→ ABOUT THIS EXERCISE
Check each line of the records below and collect those that include the word "sidebar".

****************************************

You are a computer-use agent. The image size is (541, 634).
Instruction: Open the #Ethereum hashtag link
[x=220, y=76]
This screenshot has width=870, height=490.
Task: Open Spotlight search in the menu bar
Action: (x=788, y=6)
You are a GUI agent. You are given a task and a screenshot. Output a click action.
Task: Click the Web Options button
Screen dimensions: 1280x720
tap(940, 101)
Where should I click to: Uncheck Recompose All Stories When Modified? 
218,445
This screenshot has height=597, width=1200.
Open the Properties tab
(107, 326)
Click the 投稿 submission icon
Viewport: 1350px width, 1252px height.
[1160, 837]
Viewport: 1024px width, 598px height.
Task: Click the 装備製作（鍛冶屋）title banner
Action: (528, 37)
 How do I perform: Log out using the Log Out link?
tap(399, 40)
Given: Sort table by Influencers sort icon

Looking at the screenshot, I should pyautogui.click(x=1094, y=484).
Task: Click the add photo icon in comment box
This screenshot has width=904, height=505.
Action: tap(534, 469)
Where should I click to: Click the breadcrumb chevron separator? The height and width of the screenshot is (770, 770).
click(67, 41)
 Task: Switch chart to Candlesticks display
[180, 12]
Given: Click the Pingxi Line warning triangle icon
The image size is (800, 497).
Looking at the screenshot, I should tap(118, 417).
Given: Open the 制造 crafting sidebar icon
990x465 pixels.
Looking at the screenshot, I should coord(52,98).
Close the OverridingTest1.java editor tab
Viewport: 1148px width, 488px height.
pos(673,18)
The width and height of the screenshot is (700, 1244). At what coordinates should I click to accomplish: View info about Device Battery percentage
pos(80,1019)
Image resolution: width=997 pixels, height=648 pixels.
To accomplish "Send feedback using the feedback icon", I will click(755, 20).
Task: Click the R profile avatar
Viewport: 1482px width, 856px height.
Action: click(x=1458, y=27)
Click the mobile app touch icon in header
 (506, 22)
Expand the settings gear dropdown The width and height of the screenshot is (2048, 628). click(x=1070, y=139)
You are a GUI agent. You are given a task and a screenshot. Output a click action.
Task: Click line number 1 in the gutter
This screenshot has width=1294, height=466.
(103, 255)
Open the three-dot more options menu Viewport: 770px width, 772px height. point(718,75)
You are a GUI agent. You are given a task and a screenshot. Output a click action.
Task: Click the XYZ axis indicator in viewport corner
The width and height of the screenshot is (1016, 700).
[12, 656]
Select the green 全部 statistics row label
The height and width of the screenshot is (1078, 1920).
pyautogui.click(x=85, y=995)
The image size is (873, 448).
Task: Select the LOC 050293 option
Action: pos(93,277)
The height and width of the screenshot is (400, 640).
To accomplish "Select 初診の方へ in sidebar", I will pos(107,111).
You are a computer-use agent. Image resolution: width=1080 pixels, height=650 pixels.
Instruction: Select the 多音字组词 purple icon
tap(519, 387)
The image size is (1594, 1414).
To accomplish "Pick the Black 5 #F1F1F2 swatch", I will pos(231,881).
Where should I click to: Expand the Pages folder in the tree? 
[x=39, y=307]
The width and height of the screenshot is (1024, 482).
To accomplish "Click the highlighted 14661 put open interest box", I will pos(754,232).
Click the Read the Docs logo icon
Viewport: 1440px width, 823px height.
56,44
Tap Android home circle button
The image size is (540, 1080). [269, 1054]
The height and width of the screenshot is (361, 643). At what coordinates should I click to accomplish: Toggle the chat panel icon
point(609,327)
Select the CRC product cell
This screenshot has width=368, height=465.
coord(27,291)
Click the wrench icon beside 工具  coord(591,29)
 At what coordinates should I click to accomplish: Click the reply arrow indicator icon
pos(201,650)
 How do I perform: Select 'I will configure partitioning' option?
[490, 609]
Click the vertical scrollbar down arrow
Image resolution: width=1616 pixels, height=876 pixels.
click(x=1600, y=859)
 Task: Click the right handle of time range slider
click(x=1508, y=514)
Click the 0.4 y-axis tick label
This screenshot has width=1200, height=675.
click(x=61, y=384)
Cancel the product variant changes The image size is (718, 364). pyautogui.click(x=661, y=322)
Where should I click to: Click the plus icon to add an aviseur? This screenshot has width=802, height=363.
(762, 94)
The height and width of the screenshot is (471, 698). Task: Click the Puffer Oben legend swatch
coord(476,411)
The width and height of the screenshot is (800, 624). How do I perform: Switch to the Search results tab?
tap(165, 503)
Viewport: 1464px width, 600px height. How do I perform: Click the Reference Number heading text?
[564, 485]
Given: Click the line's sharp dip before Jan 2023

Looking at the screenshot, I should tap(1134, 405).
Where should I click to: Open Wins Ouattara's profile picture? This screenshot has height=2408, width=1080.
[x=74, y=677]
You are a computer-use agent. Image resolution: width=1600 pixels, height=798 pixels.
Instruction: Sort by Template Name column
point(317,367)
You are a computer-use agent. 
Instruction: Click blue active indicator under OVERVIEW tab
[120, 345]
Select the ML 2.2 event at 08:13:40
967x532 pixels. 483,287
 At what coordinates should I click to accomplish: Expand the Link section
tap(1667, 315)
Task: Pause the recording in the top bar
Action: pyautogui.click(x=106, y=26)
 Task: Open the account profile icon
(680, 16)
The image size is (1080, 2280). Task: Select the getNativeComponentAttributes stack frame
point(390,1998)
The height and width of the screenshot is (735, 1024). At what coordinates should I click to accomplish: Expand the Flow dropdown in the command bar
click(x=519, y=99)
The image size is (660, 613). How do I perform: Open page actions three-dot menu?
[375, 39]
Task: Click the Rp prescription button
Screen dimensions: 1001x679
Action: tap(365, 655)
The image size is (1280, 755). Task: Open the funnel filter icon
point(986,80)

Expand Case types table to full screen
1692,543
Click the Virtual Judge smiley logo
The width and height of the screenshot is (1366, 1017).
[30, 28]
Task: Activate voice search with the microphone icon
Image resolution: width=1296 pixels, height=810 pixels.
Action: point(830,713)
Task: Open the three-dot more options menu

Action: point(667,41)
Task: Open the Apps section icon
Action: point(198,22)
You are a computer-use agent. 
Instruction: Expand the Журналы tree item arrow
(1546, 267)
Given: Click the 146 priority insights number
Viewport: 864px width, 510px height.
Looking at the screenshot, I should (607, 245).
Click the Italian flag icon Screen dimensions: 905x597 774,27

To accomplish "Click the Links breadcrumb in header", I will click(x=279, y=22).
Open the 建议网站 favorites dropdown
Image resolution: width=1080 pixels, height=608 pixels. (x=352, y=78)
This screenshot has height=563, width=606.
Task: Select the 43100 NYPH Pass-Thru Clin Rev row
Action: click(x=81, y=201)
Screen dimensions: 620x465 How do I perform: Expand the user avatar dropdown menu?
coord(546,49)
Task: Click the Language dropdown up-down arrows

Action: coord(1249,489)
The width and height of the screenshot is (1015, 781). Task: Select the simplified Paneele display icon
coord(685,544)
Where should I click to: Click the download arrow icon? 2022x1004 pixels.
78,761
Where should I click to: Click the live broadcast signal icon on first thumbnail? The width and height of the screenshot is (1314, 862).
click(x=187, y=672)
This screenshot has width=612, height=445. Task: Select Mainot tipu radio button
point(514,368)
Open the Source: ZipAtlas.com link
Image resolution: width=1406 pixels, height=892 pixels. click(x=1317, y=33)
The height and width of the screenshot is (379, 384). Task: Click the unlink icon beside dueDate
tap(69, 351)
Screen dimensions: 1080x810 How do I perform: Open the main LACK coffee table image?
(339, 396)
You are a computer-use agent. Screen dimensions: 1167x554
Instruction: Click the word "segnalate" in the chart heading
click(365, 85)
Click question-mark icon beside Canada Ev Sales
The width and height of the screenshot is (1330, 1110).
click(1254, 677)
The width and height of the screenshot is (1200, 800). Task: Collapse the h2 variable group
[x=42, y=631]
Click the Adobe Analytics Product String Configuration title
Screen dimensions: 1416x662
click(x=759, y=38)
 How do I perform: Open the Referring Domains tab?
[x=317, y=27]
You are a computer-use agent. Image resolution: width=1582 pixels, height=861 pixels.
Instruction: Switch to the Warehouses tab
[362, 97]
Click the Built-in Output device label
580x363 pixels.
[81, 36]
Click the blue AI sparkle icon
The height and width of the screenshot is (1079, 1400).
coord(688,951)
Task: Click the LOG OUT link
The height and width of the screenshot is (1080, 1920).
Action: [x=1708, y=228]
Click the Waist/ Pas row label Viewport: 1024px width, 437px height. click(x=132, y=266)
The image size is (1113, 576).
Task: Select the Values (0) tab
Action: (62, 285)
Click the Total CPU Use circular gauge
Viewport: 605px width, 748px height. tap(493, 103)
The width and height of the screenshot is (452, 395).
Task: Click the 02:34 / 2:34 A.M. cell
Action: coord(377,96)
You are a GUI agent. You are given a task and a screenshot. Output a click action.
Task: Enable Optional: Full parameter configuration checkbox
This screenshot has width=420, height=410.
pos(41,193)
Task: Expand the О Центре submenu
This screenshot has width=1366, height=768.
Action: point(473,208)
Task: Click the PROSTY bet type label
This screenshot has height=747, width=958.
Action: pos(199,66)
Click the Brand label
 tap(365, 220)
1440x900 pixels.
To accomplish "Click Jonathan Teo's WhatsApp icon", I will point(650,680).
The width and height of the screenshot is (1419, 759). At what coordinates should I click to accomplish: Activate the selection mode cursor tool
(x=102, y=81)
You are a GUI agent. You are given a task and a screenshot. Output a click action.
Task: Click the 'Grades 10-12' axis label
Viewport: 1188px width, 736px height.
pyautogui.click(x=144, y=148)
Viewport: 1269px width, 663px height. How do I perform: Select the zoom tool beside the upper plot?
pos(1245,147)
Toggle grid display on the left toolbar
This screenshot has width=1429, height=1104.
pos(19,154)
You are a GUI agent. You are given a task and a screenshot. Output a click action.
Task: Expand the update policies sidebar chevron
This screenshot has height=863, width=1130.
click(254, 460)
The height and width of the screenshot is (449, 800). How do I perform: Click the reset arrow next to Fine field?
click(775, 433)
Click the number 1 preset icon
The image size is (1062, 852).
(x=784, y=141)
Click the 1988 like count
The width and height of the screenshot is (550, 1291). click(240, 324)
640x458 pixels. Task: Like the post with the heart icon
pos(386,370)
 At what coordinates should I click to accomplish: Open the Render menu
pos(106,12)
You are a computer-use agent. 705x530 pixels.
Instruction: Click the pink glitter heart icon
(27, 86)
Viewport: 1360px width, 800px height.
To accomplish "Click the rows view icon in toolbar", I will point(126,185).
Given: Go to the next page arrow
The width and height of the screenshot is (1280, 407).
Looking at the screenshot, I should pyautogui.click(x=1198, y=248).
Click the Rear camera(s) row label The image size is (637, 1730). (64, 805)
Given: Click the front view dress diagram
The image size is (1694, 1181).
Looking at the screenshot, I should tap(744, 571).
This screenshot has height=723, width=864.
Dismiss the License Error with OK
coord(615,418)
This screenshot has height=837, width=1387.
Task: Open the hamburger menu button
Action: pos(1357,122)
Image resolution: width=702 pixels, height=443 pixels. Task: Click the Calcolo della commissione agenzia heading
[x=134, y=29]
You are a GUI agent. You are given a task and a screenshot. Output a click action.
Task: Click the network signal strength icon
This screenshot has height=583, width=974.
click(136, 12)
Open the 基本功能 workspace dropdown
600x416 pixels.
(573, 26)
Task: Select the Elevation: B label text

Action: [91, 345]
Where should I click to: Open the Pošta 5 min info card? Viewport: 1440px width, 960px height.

****************************************

→ WRITTEN ANSWER
Given: Open the 制造 crafting sidebar icon
To accomplish "Select 初診の方へ in sidebar", I will pos(107,111).
Task: Expand the update policies sidebar chevron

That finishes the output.